This morning I read a short travel story entitled: The Flight from Hell, amid a collection in the book I’m currently reading. It would take a pile of harrowing and painful occurrences for me to even consider branding a travel experience with that honorific stamp. I’m pretty sure those hanging oxygen bags said to drop down in the event the cabin loses air pressure would need to be deployed. It might even take an unscheduled water landing for me to start pondering the merits of later telling my friends and family that I had, in fact, had the “flight from hell.”

I can only assume that the fellow who penned the story had lived a charmed life before his fateful trip from Jamaica to L.A. And perhaps his perspective had been so incredibly skewed by having never encountered real suffering that he simply had no frame of reference. I kept waiting for the hellish part to present itself. Then the story ended, leaving me still waiting. His idea of a “flight from hell” was basically the equivalent of a minor paper cut.
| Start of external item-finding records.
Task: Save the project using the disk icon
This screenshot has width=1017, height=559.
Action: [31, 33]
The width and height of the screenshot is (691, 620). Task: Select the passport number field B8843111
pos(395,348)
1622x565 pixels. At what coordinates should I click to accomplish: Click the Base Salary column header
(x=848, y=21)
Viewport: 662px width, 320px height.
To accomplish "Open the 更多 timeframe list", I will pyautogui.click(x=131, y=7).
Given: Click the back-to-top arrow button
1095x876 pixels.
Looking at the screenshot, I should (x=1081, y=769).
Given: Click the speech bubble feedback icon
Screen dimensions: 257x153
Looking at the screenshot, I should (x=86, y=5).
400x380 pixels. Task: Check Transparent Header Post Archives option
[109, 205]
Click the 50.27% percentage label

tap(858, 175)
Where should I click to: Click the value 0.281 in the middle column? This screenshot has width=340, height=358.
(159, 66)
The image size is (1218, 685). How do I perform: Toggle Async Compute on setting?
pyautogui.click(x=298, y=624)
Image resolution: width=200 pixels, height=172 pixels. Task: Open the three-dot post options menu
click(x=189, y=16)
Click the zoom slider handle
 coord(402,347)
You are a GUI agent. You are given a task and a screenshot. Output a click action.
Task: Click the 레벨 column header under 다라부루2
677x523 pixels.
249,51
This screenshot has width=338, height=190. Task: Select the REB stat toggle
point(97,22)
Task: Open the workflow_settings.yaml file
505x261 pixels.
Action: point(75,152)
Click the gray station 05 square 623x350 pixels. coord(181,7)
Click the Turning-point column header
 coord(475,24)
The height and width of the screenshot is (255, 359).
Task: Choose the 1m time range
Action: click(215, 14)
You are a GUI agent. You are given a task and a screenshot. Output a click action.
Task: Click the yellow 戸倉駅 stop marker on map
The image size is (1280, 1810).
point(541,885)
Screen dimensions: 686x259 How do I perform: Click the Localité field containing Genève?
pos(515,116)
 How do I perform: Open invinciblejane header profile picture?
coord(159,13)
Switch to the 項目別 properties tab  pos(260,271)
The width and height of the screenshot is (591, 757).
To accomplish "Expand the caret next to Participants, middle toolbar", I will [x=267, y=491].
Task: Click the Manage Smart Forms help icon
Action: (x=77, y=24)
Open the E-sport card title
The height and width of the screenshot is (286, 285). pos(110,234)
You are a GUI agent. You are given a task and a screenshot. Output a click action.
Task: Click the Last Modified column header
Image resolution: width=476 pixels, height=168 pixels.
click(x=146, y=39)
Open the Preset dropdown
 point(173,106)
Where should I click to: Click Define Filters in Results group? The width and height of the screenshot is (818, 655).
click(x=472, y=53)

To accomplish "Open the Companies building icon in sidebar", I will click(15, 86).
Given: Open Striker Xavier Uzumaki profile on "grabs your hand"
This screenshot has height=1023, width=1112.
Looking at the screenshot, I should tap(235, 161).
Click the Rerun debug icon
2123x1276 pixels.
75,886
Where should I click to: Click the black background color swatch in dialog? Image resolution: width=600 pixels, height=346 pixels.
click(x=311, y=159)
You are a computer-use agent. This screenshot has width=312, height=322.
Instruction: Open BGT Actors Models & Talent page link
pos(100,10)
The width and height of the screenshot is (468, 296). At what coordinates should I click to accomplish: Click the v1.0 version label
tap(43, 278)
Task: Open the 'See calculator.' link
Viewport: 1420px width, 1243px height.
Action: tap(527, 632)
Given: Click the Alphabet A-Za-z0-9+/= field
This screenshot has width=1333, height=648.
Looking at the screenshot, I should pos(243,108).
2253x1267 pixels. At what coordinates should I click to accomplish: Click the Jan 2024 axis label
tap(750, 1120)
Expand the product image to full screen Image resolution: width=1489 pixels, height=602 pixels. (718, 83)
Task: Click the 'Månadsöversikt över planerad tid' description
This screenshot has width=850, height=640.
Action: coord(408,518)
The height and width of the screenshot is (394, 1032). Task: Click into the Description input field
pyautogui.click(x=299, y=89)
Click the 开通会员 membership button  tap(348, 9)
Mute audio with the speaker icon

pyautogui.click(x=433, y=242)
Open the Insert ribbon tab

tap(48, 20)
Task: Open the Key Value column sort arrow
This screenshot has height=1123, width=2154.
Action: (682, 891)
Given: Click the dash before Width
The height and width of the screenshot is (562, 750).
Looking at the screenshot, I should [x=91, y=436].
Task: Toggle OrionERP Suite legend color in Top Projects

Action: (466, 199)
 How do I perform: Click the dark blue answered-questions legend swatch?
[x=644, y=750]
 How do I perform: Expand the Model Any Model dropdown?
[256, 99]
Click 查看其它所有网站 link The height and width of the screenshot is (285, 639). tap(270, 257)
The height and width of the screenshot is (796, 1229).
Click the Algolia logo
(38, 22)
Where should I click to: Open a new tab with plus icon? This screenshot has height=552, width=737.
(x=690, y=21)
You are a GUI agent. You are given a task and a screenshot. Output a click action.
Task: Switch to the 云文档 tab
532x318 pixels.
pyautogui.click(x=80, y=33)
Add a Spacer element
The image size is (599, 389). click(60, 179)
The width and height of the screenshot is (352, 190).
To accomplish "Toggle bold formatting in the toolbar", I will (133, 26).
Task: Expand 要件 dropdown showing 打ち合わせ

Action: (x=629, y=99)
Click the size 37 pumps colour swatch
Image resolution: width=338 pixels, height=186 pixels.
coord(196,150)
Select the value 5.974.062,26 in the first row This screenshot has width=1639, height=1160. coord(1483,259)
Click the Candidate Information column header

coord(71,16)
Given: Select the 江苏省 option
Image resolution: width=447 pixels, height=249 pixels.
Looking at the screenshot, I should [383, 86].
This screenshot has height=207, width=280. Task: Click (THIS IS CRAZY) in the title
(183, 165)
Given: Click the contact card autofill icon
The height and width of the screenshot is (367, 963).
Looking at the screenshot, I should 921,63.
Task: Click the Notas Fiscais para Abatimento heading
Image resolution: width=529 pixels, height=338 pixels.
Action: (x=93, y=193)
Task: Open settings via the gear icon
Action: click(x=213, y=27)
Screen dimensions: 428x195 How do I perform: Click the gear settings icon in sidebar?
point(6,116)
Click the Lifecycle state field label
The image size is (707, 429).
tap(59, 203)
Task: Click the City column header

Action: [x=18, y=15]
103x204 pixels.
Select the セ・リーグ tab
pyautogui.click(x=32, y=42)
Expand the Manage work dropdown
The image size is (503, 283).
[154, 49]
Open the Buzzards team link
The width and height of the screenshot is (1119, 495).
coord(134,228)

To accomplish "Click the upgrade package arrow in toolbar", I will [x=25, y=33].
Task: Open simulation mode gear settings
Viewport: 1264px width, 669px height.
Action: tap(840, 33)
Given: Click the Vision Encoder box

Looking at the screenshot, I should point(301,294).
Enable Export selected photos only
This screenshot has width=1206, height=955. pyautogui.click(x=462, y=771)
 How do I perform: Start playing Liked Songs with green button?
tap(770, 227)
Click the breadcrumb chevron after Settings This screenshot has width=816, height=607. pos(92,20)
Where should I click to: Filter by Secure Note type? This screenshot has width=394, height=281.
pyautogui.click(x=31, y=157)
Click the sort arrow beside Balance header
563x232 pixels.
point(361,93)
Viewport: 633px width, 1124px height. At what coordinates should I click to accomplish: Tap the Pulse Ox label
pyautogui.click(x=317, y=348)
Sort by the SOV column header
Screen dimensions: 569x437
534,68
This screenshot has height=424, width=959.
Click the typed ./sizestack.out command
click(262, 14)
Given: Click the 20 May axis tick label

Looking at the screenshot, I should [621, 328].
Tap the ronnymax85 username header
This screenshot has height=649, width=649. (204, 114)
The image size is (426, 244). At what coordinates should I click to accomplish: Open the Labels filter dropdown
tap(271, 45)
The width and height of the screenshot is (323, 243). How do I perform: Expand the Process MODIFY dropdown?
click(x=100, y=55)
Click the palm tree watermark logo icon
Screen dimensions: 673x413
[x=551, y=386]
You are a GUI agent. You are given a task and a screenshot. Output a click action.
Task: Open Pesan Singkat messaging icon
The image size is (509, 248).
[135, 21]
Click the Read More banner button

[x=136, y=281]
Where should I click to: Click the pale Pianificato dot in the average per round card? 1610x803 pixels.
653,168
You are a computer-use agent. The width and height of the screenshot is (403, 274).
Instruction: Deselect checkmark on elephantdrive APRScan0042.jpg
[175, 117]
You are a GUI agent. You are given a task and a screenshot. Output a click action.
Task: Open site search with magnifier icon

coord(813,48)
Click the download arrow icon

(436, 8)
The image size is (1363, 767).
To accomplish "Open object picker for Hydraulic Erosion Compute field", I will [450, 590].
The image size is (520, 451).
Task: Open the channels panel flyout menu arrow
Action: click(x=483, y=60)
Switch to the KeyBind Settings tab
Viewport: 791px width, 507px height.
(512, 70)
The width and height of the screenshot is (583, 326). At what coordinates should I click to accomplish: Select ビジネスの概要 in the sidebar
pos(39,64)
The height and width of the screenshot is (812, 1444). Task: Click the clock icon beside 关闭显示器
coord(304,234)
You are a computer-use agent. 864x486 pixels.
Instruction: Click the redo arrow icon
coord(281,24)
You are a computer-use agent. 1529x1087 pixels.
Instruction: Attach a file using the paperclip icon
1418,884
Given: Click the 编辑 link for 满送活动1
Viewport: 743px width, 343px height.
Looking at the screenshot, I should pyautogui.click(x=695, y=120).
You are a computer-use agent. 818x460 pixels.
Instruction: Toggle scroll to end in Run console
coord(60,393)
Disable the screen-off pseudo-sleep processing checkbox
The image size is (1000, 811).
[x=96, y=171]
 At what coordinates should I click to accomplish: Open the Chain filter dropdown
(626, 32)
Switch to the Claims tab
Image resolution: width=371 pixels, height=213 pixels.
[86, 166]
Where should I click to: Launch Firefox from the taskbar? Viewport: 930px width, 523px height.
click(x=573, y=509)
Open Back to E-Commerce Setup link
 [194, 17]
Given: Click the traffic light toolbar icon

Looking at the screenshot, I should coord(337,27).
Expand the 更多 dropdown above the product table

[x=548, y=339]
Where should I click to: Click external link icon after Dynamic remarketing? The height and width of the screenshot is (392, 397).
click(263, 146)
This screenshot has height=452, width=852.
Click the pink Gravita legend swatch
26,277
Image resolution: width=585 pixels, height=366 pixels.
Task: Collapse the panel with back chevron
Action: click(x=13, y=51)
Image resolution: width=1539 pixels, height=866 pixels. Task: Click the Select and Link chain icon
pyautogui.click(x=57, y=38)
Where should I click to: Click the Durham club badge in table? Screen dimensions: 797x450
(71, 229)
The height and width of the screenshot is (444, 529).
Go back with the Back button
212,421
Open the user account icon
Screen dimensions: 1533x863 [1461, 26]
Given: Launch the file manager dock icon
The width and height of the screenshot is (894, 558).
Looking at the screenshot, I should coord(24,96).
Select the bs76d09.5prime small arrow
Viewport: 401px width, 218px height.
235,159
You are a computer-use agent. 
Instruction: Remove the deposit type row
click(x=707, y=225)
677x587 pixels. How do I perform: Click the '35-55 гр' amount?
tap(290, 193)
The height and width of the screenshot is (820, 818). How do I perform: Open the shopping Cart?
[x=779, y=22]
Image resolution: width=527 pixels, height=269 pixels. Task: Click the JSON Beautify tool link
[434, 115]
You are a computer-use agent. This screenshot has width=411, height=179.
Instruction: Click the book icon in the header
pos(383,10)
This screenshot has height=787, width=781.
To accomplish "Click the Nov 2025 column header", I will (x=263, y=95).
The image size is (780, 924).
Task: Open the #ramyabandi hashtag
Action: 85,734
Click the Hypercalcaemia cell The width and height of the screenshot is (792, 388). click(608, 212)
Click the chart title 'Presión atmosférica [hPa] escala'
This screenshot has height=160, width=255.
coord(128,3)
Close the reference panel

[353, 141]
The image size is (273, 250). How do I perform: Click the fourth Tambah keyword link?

I’m hoping that upon discovering that his travel story is sandwiched in-between accounts of other writers having been ping-ponged over middle-eastern borders and arrested promptly in each new country, swarmed by army ants and hand-sized tarantulas falling from the ceiling, stranded at sea off the Java coast surrounded by vomit, and rafting down a river full of sewage he came to realize that his “flight from hell”, which literally amounted to sitting on the tarmac for 90 minutes at LAX and then having to wait 10 minutes for his luggage to arrive, sorta paled in comparison.